Microarray analysis of MNase–ChIP and ChIP experiments

MNase–ChIP and ChIP samples were competitively hybridized with their respective input samples. Amplification, labeling, hybridization and analysis of the microarray experiments were performed as described in[10], using the high–resolution tiling microarray platform as described in[30]. Microarray data analysis was performed using standard median normalization as described in[10].

Nucleosome occupancy

Nucleosome occupancy was measured as described in[30] and the data from the indicated study was plotted across centromere 2 and the mating–type region. For histone H3 occupancy after HU synchronization, a standard ChIP procedure was performed using anti–histone H3 antibody (Active Motif, cat. no: 39163 and Abcam, cat. no: ab1791). 3μl of each antibody was added per ChIP experiment.

RNAP II occupancy

RNAP II occupancy was measured using ChIP–on–chip analysis as described in[29] with 8WG16 antibody (Covance, cat. no: MMS–126R). 5μl antibody was used per ChIP experiment.

FACS analysis

Cells were fixed with 70% ethanol at the indicated time points of the experiment (Fig. 1a and data not shown). Cells were washed twice with 50mM sodium citrate (dibasic) solution and incubated with 0.1μg/μl RNase A in 50 mM sodium citrate solution for 8 hours at 37°C. Cells were stained with SytoxGreen (2mM final concentration in 50 mM sodium citrate) and DNA content was analyzed by using BD FACSCalibur™ flow cytometer. BD Cell Quest Pro software was used for raw data acquisition and the FlowJo program was used for final data analysis. FACS analysis was performed for confirmation of all G1 arrested strains (data not shown).

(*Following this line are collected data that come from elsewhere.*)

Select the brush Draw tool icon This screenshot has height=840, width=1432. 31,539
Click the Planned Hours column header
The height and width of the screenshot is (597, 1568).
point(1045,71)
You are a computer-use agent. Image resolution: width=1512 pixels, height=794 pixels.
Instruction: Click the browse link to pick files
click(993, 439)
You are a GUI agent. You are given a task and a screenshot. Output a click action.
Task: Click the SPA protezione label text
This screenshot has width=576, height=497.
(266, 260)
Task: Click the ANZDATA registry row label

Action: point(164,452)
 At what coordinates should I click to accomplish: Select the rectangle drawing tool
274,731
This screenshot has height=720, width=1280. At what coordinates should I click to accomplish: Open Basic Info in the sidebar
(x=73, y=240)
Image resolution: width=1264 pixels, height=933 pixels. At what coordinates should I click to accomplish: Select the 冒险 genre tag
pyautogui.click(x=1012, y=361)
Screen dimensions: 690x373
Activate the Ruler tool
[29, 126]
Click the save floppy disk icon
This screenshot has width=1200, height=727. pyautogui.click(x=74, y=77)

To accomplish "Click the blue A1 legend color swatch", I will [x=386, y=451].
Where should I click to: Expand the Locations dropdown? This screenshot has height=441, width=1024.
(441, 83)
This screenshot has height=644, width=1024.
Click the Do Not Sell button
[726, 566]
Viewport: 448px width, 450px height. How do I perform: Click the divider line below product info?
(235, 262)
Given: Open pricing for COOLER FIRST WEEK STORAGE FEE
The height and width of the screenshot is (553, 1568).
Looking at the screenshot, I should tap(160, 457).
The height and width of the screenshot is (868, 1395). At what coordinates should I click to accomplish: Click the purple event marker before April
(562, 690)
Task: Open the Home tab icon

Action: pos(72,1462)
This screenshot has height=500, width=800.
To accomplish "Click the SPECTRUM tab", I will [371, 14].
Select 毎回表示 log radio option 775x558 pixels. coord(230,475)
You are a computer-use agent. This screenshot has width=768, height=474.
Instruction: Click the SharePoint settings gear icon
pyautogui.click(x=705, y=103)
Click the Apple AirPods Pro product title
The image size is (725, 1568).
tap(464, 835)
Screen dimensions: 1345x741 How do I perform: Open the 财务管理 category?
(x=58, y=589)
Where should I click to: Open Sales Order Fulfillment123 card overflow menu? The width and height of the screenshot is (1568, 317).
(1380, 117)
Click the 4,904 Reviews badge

RNA isolation and RT–PCR analysis

Total RNA was isolated from exponentially growing cultures of the indicated strains by using Epicentre MasterPure Yeast RNA purification kit. RT–PCR experiments were performed with 100ng of total RNA and 28 amplification cycles using QIAGEN one–step RT–PCR kit and following the manufacturer’s instructions. The primer set PROA13: GAAAACACATCGTTGTCTTCAGAG, PROA14: CGTCTTGTAGCTGCATGTGAA was used for the amplification of centromeric repeats (dh–cen), and the primer set PROA7: GAAGTACCCCATTGAGCACGG and PROA8: CAATTTCACGTTCGGCGGTAG was used for the amplification of the act1 locus. The primer sets 49, 51, 53, 55, 65 and 70 used for the silent mating–type region (Fig. 7b and Supplementary Fig. 7c) are described in[12].

Western blotting

A total of 15ml of cells (O.D600 ~0.2–0.28) grown in media containing either glucose or sucrose were collected and frozen in liquid nitrogen. Proteins were extracted using the trichloroacetic acid (TCA) precipitation method. Briefly, cells were resuspended in 200μl of 20% TCA and mixed with 400μl acid–washed glass disruption beads. After bead beating for 3 minutes using the Mini–BeadBeater–8 (BioSpec), lysates were collected by washing the beads with 400μl of 5% TCA. The resulting 600μl lysate was centrifuged at 16060×g for 10 minutes at 4°C and supernatant was discarded. Precipitated proteins were dissolved in 2X NuPAGE sample buffer (Invitrogen) and analyzed by NuPAGE 12% protein gels, followed by Western blotting using anti–FLAG antibody (Sigma F7425) at 1:1000 dilution.

In order to investigate H3K4 methylation of ectopically expressed H3–FLAG protein, cells were resuspended in 500μl of ChIP cell lysis buffer (50 mM HEPES KOH pH 7.5, 140 mM NaCl, 1mM EDTA, 1% Triton, 0.1% deoxycholate) supplemented by protease inhibitor cocktail (Roche). Cell lysis was performed using the Mini–BeadBeater–8 (BioSpec) using 1.25ml of zirconia–silica beads (0.5mm diameter, BioSpec) and beating at full power once for 3 minutes at 4°C. Cell lysate was filtered into fresh tubes by washing the disruption beads with an additional 500μl of ChIP cell lysis buffer. After a brief sonication at 4°C, the lysate was cleared by centrifugation at 16060×g for 10 minutes at 4°C. The supernatant was mixed with 20μl packed M2–agarose beads and immunoprecipitation was performed for 4 hours by slowly rotating the samples at 4°C. Beads were washed three times in ChIP cell lysis buffer, and proteins were eluted in NuPAGE sample buffer (Invitrogen) by incubating at 96 °C for 10 minutes. Immunoprecipitates were analyzed on NuPAGE 12% protein gels, followed by Western blotting using anti–H3–K4me2 antibody (Upstate/EMD Millipore, cat. no: 07–030) in 1:1000 dilution.